8. Floor Press with Heavy Object

  • Muscles Targeted: Chest, Triceps, Shoulders
  • How to Do It: Lie on the floor and press a heavy stone, sandbag, or barbell.
  • Tip: Use a controlled motion to avoid dropping the weight.

9. Sled Chest Press

  • Muscles Targeted: Chest, Triceps, Shoulders
  • How to Do It: Push a weighted sled forward using your chest and arms.
  • Tip: Drive with your legs while maintaining an upright posture.

10. Atlas Stone Lift

  • Muscles Targeted: Chest, Back, Core
  • How to Do It: Lift a heavy stone from the ground, carry it to a platform, and place it down.
  • Tip: Engage your whole body and focus on technique.

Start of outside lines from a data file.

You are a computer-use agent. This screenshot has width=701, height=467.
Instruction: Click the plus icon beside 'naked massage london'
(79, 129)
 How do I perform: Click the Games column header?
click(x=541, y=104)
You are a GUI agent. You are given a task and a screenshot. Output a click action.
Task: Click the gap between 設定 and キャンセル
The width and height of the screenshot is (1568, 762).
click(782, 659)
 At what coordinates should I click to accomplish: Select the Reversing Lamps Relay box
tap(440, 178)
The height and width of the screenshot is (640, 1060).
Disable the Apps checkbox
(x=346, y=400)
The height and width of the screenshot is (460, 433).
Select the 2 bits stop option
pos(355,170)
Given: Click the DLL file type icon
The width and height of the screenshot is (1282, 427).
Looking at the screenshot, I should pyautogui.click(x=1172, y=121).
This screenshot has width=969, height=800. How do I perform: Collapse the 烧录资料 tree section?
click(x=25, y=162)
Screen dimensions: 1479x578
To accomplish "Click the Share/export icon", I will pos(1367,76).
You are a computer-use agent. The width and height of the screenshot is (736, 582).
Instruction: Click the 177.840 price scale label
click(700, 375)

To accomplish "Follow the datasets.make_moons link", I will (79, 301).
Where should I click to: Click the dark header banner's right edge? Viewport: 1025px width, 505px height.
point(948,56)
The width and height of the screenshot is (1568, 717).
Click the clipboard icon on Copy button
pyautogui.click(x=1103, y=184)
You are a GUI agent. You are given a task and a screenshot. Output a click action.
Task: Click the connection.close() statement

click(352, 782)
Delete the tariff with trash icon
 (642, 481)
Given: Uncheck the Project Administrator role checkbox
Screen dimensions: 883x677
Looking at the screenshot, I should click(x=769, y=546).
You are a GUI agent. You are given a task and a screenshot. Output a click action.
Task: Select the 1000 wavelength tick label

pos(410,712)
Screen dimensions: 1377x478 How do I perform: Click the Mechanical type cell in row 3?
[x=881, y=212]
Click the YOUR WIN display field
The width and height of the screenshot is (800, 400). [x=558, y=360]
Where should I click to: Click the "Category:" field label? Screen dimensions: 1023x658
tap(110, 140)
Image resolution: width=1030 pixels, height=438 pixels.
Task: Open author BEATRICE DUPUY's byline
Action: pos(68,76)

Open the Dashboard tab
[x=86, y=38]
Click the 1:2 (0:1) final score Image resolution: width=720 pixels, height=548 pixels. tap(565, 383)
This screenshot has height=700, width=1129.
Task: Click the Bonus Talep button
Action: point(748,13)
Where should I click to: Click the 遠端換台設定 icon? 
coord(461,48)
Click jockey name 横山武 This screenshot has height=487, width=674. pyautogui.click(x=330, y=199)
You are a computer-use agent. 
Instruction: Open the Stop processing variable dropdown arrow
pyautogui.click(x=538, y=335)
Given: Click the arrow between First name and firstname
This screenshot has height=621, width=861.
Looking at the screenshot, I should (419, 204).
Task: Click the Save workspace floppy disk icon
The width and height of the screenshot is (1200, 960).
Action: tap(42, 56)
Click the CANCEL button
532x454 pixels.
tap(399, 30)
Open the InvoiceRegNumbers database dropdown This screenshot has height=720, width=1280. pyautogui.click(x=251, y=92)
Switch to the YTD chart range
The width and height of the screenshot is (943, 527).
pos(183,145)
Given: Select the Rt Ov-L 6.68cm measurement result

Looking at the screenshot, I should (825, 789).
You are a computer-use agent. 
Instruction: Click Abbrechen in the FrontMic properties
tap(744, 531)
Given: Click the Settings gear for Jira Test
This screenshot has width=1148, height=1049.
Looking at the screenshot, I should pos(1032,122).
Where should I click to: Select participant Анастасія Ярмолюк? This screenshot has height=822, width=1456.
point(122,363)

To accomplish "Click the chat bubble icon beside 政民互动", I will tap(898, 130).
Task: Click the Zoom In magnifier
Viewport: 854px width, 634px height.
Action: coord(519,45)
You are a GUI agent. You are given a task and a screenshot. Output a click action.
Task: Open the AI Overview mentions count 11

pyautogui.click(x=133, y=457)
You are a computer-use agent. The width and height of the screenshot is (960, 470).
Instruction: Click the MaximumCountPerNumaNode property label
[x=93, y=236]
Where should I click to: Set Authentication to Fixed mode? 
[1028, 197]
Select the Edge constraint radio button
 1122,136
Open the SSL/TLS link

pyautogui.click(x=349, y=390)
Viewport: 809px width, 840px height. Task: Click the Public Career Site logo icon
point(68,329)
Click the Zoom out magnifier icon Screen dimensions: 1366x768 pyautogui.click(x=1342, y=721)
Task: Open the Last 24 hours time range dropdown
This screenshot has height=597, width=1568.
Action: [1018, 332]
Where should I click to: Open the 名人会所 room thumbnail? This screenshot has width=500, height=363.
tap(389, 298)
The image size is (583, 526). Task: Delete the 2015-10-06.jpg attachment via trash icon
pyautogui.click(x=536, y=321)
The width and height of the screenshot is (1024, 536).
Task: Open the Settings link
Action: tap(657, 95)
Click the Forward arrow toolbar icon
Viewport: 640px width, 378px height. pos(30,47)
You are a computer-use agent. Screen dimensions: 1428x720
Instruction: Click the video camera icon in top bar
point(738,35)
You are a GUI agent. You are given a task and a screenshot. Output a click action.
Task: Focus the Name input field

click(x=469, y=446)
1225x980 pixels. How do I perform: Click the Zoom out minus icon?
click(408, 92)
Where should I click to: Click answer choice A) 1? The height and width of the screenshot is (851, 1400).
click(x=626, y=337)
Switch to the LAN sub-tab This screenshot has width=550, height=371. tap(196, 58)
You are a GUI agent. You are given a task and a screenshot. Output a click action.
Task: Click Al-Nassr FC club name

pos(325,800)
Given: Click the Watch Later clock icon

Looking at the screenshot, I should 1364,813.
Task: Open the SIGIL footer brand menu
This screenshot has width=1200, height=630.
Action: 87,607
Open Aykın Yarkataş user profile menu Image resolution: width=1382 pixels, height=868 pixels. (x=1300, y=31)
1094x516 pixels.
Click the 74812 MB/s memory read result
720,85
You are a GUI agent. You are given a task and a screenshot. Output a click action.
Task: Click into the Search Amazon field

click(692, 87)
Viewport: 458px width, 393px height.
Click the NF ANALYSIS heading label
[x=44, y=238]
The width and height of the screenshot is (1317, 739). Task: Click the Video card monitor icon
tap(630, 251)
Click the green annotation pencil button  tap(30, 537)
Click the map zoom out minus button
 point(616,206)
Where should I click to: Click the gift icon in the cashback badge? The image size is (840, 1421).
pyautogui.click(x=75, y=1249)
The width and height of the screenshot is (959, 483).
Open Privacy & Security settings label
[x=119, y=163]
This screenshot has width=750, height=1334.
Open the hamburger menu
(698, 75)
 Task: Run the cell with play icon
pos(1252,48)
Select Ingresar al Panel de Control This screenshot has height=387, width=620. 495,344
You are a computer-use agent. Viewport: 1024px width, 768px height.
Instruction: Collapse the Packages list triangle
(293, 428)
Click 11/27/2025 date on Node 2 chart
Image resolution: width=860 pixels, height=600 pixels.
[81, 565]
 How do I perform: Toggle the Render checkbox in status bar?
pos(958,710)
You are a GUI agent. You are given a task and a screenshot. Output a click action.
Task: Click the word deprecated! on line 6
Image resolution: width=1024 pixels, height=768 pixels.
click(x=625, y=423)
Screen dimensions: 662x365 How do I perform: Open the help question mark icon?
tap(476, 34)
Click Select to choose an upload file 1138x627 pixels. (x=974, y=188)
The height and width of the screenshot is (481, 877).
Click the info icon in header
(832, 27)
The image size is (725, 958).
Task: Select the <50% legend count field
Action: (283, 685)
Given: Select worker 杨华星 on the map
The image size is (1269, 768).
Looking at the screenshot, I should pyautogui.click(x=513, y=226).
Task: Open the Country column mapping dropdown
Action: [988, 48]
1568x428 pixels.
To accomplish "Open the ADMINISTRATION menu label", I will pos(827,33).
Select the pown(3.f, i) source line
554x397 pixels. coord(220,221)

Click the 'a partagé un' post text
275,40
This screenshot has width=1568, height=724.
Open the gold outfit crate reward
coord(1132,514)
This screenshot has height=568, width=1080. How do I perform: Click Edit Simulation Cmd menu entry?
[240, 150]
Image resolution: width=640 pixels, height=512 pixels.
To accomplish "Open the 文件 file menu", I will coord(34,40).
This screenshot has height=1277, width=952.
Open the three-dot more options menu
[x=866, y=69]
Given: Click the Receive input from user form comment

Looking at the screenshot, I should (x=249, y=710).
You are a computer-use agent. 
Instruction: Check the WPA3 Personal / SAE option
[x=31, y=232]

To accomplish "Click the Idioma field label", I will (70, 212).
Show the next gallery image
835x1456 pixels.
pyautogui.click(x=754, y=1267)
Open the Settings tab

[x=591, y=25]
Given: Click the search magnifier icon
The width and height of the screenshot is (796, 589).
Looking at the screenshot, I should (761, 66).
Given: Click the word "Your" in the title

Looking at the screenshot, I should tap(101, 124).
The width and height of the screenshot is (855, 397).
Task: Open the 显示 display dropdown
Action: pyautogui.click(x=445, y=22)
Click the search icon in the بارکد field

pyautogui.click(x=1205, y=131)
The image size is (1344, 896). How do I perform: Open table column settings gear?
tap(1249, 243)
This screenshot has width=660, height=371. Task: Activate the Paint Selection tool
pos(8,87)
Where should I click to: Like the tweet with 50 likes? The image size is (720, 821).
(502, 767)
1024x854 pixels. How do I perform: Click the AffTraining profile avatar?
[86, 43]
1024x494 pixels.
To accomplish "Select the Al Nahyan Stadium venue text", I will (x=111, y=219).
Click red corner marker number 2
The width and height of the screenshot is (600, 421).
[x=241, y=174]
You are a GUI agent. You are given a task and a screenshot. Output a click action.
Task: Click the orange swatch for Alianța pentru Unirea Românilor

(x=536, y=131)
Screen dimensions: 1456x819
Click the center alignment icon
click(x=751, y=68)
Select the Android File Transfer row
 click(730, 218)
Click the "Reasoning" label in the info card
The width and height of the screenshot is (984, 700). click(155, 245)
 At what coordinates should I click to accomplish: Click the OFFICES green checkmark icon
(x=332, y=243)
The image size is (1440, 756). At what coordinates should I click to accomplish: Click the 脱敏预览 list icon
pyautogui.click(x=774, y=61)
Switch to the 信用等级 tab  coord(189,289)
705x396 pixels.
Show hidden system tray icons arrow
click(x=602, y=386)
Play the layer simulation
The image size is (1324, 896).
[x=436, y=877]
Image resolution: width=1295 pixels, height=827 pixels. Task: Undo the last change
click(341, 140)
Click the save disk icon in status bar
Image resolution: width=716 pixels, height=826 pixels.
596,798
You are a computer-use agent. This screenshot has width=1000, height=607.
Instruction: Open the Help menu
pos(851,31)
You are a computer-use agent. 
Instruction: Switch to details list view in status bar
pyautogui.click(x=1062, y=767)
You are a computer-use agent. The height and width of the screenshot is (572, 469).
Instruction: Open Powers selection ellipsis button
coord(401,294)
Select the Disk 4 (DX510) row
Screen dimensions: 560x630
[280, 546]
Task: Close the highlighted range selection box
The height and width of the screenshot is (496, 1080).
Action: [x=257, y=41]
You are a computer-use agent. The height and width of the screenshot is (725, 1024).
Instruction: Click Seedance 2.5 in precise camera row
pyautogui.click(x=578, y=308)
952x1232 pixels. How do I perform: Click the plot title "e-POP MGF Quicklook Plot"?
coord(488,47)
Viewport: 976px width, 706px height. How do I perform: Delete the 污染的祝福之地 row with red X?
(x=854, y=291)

Unleash your inner Viking and build a powerful chest with these strongman-inspired workouts!


Frequently Asked Questions (FAQs)

Do I need special equipment for these workouts?

Not necessarily! You can substitute logs, stones, and tires with barbells, dumbbells, and sandbags.

How often should I do strongman-inspired chest workouts?

2-3 times per week is ideal, with at least one day of rest between sessions.

Can beginners do these exercises?

Yes! Start with lighter weights and focus on technique before progressing.

Will this workout help with overall strength?

Absolutely! Strongman training builds functional strength, endurance, and power.

Can women do these Viking-style chest workouts?

Of course! These workouts are great for anyone looking to build strength and endurance.

Do I need a gym for this workout?

No, many of these exercises can be done outdoors or at home with alternative weights.

How long does it take to see results?

With consistent training and proper nutrition, you should start noticing strength gains in 4-6 weeks.